◆ Exercise requirements ◆
Each entry must be copied exactly, without omission.

◆ Exercise inputs ◆
- Opening Delimiter -

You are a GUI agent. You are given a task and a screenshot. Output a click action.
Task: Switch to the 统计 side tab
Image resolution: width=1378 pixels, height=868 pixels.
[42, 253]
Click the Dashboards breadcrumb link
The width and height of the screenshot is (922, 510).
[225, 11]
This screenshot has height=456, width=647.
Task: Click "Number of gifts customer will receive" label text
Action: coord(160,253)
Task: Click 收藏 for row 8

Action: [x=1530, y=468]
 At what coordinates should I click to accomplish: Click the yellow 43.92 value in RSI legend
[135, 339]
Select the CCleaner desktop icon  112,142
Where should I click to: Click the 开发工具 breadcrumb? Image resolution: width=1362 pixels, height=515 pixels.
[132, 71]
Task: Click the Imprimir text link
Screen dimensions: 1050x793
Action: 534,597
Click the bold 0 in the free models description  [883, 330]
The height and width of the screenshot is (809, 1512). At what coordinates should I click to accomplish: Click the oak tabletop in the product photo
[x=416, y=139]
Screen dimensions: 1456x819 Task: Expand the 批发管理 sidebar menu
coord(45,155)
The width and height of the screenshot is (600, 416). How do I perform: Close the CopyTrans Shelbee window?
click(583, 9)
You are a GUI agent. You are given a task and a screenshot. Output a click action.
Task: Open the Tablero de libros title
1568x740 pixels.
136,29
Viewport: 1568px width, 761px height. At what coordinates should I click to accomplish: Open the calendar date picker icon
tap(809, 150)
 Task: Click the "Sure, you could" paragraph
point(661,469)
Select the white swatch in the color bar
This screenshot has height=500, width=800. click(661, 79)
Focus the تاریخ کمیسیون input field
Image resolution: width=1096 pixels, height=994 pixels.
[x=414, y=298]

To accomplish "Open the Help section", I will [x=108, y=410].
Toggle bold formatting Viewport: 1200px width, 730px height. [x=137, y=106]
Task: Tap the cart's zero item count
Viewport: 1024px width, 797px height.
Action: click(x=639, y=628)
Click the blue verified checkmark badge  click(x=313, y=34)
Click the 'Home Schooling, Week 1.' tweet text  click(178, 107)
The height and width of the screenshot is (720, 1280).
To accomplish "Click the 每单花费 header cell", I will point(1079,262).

- Closing Delimiter -

◆ Finished exercise ◆
You are a GUI agent. You are given a task and a screenshot. Output a click action.
Task: Switch to the 统计 side tab
Image resolution: width=1378 pixels, height=868 pixels.
[42, 253]
Click the Dashboards breadcrumb link
The width and height of the screenshot is (922, 510).
[225, 11]
This screenshot has height=456, width=647.
Task: Click "Number of gifts customer will receive" label text
Action: coord(160,253)
Task: Click 收藏 for row 8

Action: [x=1530, y=468]
 At what coordinates should I click to accomplish: Click the yellow 43.92 value in RSI legend
[135, 339]
Select the CCleaner desktop icon  112,142
Where should I click to: Click the 开发工具 breadcrumb? Image resolution: width=1362 pixels, height=515 pixels.
[132, 71]
Task: Click the Imprimir text link
Screen dimensions: 1050x793
Action: 534,597
Click the bold 0 in the free models description  [883, 330]
The height and width of the screenshot is (809, 1512). At what coordinates should I click to accomplish: Click the oak tabletop in the product photo
[x=416, y=139]
Screen dimensions: 1456x819 Task: Expand the 批发管理 sidebar menu
coord(45,155)
The width and height of the screenshot is (600, 416). How do I perform: Close the CopyTrans Shelbee window?
click(583, 9)
You are a GUI agent. You are given a task and a screenshot. Output a click action.
Task: Open the Tablero de libros title
1568x740 pixels.
136,29
Viewport: 1568px width, 761px height. At what coordinates should I click to accomplish: Open the calendar date picker icon
tap(809, 150)
 Task: Click the "Sure, you could" paragraph
point(661,469)
Select the white swatch in the color bar
This screenshot has height=500, width=800. click(661, 79)
Focus the تاریخ کمیسیون input field
Image resolution: width=1096 pixels, height=994 pixels.
[x=414, y=298]

To accomplish "Open the Help section", I will [x=108, y=410].
Toggle bold formatting Viewport: 1200px width, 730px height. [x=137, y=106]
Task: Tap the cart's zero item count
Viewport: 1024px width, 797px height.
Action: click(x=639, y=628)
Click the blue verified checkmark badge  click(x=313, y=34)
Click the 'Home Schooling, Week 1.' tweet text  click(178, 107)
The height and width of the screenshot is (720, 1280).
To accomplish "Click the 每单花费 header cell", I will point(1079,262).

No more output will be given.